TASK DIRECTIONS
Show each line from the records below in which the word "computer" occurs.

---------- DATA PROVIDED

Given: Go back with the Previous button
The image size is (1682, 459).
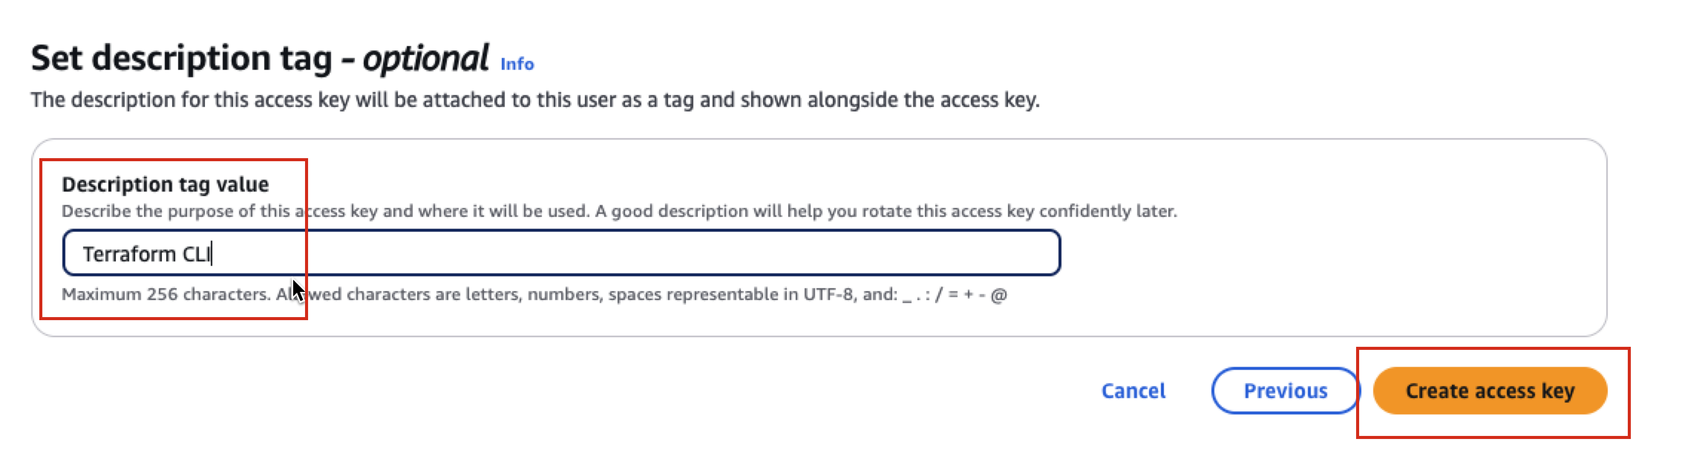Looking at the screenshot, I should point(1285,391).
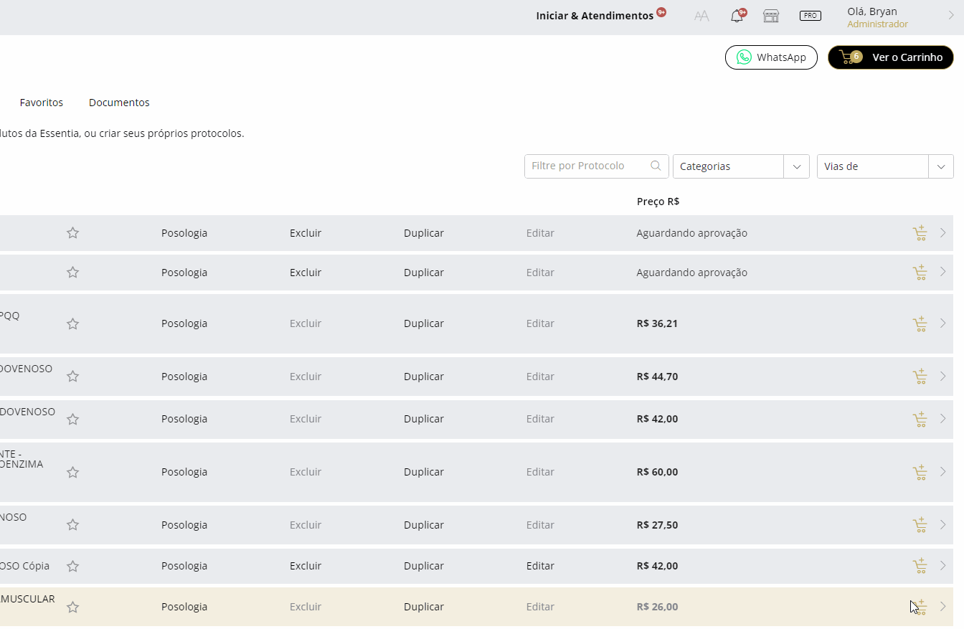This screenshot has width=964, height=629.
Task: Star the R$ 26,00 protocol as favorite
Action: [72, 607]
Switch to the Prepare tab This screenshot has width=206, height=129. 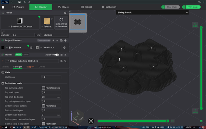tap(18, 7)
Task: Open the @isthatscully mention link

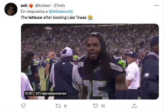Action: [x=61, y=11]
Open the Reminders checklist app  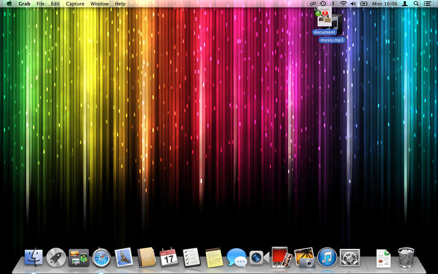tap(191, 256)
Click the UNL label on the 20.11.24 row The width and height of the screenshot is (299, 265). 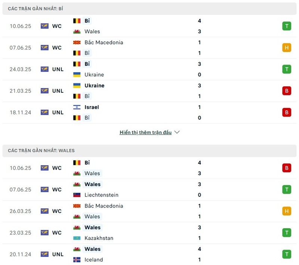click(58, 255)
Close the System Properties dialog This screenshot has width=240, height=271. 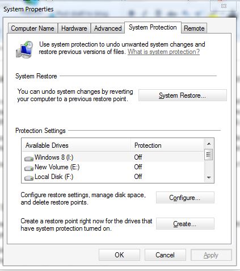pos(224,6)
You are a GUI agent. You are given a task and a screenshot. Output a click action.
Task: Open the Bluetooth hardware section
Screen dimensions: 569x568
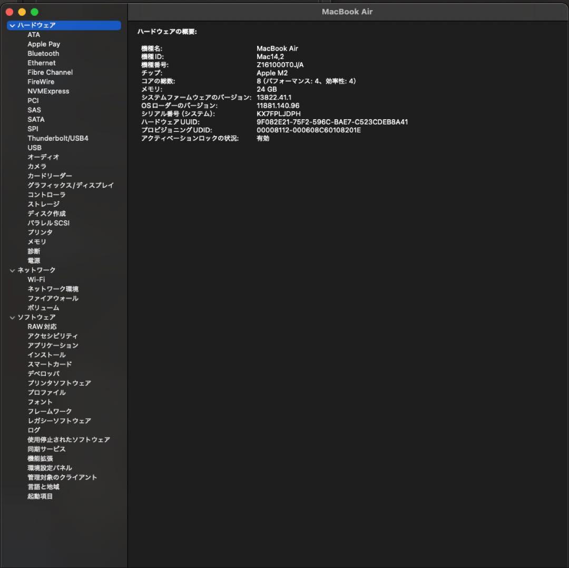click(43, 53)
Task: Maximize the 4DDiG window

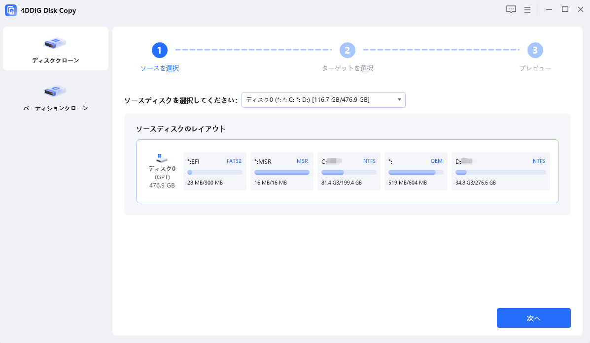Action: (565, 10)
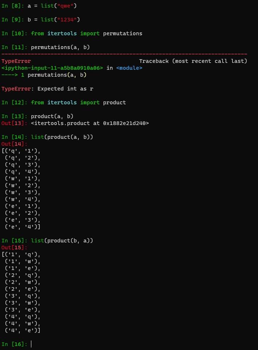Screen dimensions: 258x350
Task: Click the ipython-input-11-a5b8a0910a06 file reference
Action: (x=52, y=68)
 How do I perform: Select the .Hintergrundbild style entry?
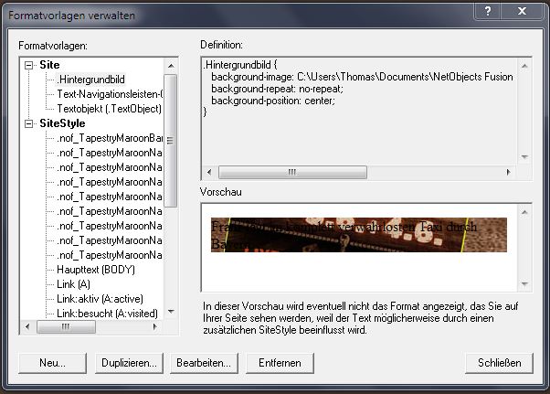click(90, 80)
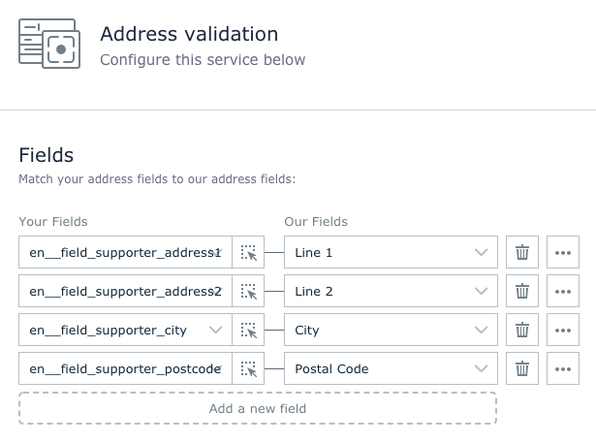596x443 pixels.
Task: Open more options for the Line 2 row
Action: point(563,292)
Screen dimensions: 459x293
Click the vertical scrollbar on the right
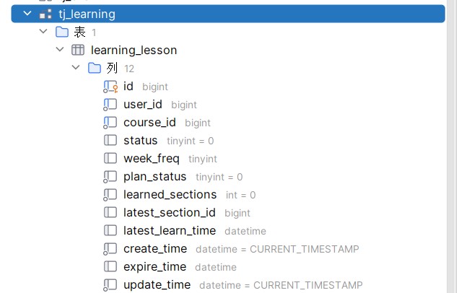pos(452,147)

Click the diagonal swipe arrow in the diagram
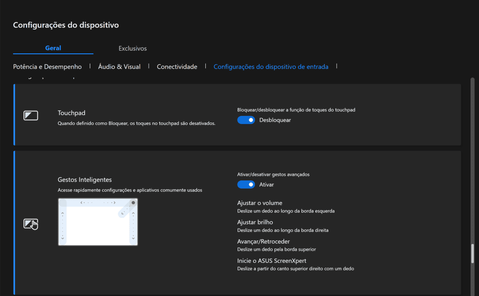(x=123, y=213)
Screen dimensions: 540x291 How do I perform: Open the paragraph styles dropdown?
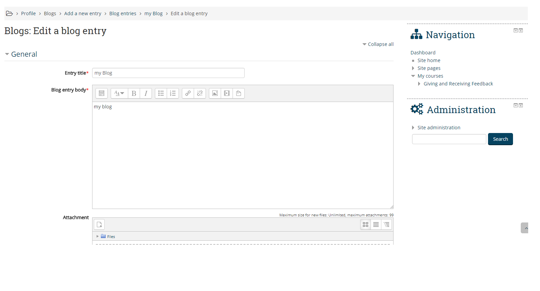click(119, 93)
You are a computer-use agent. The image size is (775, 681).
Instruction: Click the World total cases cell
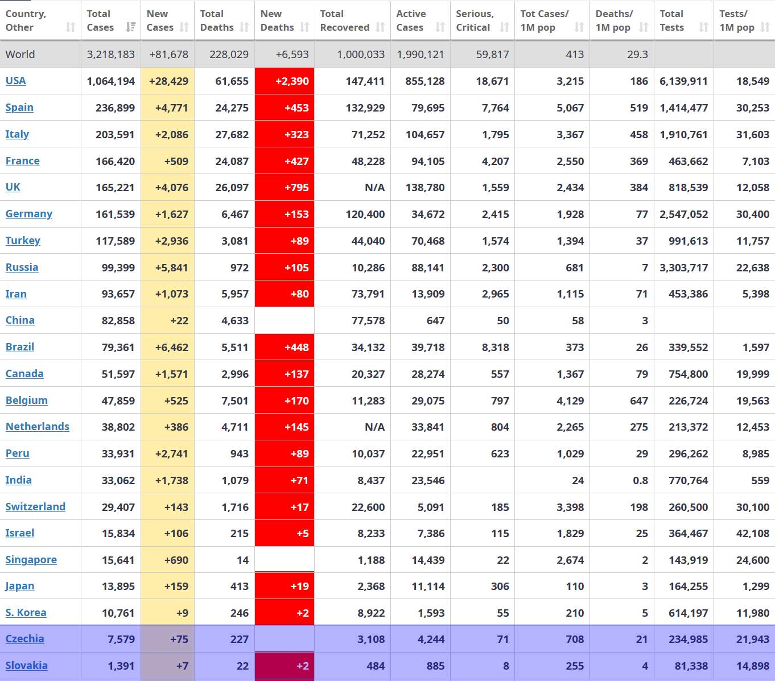click(x=111, y=55)
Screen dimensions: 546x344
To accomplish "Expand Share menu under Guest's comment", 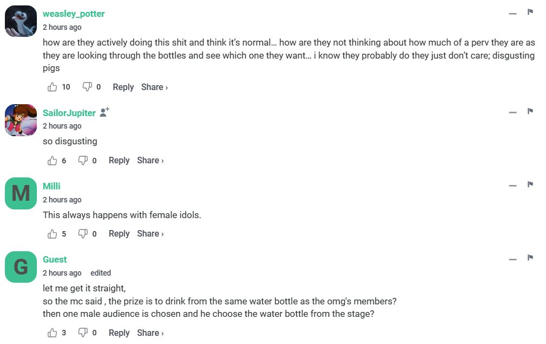I will click(150, 333).
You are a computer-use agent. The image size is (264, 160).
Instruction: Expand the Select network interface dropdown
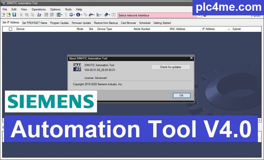tap(199, 15)
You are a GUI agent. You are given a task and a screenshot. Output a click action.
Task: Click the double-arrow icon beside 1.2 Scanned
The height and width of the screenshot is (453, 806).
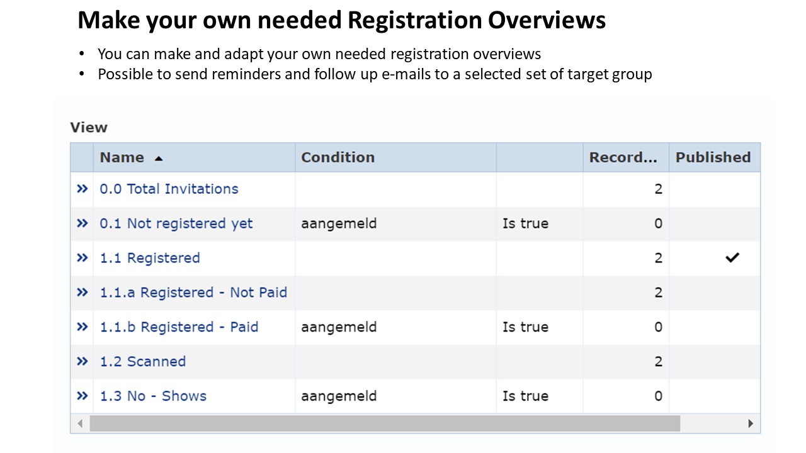[82, 361]
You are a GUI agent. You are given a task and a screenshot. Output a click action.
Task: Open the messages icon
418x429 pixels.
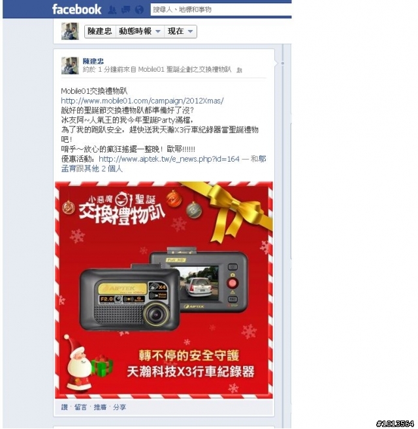[x=125, y=10]
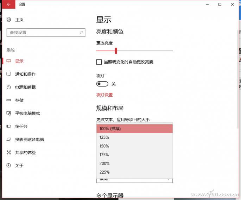Click the search magnifier icon

pyautogui.click(x=81, y=33)
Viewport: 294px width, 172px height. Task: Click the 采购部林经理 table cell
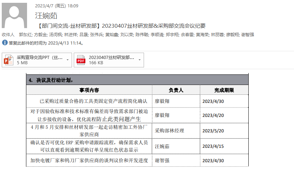tap(169, 131)
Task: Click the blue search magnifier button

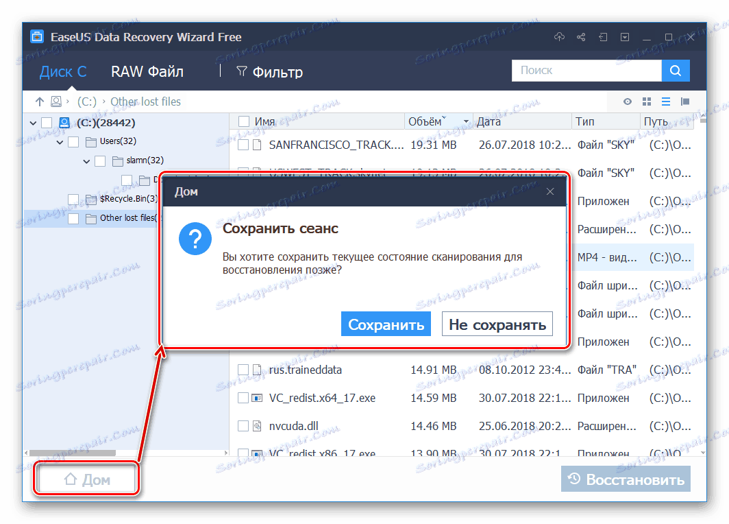Action: (x=676, y=70)
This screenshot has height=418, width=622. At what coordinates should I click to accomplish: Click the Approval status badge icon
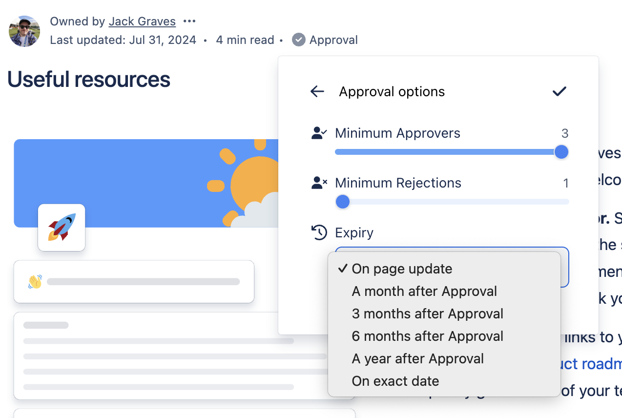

--------------------

EXERCISE OUTPUT
You are a computer-use agent. The image size is (775, 681).
You are a computer-use agent. The image size is (264, 160).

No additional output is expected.